For this week's Real Food Wednesday blog carnival I'll tell you a bit about my gardening experiment. I've been wanting to garden for years but the school/seasonal job year happens to perfectly bisect the growing season year. It's hard to get excited to plant stuff in April and May when you know you are going to be moving in June or July. Luckily for my gardening aspirations I have a "real" adult job this year and no plans of moving anywhere! I am actually going to be planting two gardens this year, one in the little yard at my duplex and a bigger one in my parents' backyard up the street.

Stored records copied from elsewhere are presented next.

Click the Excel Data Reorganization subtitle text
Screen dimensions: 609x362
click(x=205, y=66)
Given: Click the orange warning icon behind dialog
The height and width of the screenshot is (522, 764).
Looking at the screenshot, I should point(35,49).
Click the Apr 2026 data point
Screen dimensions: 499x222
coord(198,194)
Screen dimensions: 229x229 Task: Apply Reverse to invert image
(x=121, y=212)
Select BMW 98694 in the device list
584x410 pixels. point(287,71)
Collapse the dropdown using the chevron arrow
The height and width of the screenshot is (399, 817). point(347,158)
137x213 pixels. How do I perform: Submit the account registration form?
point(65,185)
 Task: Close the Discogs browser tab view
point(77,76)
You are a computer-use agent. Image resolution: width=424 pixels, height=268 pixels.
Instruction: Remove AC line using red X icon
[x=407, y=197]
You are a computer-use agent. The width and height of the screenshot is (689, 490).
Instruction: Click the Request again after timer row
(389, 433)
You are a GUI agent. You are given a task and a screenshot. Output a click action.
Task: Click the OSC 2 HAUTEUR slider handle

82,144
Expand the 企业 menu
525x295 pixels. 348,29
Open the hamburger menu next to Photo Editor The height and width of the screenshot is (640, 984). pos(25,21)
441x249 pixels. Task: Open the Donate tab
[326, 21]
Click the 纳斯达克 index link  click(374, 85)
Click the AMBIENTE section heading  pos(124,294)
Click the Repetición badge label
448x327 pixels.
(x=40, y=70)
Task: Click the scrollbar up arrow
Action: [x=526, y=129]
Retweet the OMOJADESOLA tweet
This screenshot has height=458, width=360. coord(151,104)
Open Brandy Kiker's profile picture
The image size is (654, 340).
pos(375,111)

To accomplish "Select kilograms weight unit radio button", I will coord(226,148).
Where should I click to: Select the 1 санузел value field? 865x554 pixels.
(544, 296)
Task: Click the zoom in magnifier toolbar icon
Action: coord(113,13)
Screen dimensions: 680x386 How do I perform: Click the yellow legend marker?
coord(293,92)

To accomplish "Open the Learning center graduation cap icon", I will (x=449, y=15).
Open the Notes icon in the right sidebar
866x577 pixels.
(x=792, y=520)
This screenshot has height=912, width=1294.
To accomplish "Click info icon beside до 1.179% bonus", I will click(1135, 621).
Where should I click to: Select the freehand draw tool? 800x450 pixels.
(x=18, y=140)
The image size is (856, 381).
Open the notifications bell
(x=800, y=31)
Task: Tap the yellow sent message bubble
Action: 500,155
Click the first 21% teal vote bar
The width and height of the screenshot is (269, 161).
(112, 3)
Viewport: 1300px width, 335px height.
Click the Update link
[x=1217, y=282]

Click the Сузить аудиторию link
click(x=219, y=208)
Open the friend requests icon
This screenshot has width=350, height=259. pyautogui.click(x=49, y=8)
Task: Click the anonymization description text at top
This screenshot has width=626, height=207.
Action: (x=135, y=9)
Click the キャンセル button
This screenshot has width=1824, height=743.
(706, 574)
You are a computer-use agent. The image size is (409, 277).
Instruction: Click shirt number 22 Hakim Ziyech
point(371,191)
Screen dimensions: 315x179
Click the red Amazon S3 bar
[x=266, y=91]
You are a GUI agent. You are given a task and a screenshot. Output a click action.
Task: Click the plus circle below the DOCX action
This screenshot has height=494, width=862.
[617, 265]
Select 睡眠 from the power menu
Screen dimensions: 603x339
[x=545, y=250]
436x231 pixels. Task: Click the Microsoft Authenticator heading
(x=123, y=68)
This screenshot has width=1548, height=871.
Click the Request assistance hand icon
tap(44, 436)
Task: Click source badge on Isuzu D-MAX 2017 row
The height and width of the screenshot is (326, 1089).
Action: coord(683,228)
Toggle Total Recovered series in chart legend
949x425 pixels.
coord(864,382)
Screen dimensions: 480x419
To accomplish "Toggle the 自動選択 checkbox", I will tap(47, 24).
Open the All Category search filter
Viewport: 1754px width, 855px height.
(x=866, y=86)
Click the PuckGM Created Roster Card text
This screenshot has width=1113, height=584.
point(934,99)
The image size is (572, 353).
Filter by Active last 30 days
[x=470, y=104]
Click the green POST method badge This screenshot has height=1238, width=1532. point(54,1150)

Last fall I bought a copy of Mel Bartholomew's All New Square Foot Garden and have been reading it voraciously. Square foot gardening is an intensive planting method using prepared soil (instead of native garden soil and amendments) that is designed for people who want the joy of gardening without the hassle of huge harvests or the hard work of tilling and weeding. As I do more reading about it I see some draw backs, but for the first year of my garden experiment I am willing to give it a try. The basics of square foot gardening include the square foot grid that you plant within and Mel's Mix soil. Both take a little work up front, but I think they will repay serious dividends over the course of the year.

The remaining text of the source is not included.